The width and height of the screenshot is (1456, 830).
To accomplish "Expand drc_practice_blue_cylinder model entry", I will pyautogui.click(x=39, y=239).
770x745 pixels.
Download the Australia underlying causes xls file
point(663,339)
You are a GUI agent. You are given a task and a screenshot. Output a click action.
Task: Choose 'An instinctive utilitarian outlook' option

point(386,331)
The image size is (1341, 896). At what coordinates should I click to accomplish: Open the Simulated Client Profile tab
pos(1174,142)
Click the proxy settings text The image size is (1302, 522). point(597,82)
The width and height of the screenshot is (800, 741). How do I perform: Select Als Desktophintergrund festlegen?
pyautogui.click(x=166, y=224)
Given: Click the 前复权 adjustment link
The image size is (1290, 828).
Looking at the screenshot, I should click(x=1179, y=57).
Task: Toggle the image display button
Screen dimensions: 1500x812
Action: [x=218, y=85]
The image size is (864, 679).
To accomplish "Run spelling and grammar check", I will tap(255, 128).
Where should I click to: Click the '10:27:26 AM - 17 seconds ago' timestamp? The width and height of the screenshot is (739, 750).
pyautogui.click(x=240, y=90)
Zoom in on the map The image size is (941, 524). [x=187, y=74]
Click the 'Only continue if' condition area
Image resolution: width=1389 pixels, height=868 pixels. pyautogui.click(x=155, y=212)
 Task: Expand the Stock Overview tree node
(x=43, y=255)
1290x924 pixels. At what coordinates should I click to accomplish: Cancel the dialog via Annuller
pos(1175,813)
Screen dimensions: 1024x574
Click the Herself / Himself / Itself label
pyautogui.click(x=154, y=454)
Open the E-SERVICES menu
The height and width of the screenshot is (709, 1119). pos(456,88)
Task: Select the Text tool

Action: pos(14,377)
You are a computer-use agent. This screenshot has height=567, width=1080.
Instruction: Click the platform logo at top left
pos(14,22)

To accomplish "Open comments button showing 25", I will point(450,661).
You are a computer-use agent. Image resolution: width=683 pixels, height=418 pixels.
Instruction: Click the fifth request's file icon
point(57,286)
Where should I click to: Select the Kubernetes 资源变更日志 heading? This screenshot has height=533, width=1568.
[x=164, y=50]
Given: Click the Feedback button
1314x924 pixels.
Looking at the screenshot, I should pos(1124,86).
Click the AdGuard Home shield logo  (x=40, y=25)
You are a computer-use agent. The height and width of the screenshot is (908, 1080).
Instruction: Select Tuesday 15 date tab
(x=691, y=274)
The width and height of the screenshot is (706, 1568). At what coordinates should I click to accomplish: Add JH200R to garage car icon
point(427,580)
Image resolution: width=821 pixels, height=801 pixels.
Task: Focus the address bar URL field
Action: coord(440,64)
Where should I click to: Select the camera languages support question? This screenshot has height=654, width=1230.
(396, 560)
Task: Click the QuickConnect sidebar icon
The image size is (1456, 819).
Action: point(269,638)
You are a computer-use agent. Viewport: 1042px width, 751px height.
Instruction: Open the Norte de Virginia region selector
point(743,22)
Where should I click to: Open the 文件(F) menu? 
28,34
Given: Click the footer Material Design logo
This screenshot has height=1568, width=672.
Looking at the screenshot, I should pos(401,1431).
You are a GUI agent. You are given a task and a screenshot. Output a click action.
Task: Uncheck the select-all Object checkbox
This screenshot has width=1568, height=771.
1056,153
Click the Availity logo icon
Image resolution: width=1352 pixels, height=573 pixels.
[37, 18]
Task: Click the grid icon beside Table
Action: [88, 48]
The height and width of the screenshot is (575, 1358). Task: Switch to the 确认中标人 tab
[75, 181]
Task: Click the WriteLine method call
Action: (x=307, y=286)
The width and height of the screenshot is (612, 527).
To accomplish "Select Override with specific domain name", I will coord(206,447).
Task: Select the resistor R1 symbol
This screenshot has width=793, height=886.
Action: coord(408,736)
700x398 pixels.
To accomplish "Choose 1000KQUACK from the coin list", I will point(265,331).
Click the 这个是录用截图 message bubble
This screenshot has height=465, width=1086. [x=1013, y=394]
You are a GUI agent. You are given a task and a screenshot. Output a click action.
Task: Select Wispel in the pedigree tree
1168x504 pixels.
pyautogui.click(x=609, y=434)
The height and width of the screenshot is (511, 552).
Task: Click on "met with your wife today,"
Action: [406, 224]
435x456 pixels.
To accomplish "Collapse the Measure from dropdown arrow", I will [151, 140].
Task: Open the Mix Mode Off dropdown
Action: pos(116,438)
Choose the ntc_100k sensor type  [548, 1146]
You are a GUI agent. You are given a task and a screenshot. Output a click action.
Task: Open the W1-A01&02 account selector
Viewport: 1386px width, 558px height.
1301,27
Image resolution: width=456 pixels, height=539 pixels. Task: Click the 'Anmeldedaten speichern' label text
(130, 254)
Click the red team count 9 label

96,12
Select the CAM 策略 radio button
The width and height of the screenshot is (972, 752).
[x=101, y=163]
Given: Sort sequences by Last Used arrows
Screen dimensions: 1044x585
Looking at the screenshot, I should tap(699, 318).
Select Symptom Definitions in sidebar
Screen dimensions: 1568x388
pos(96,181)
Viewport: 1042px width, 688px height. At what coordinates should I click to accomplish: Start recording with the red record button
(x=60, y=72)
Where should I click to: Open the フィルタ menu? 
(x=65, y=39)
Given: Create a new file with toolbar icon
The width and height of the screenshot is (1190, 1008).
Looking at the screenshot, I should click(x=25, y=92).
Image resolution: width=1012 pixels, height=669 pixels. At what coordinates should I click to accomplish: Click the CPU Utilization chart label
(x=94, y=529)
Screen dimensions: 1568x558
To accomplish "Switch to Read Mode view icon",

TASK DETAILS: Across the data above, how many lines carry the word "computer"? Only the number is needed.

TASK ANSWER: 4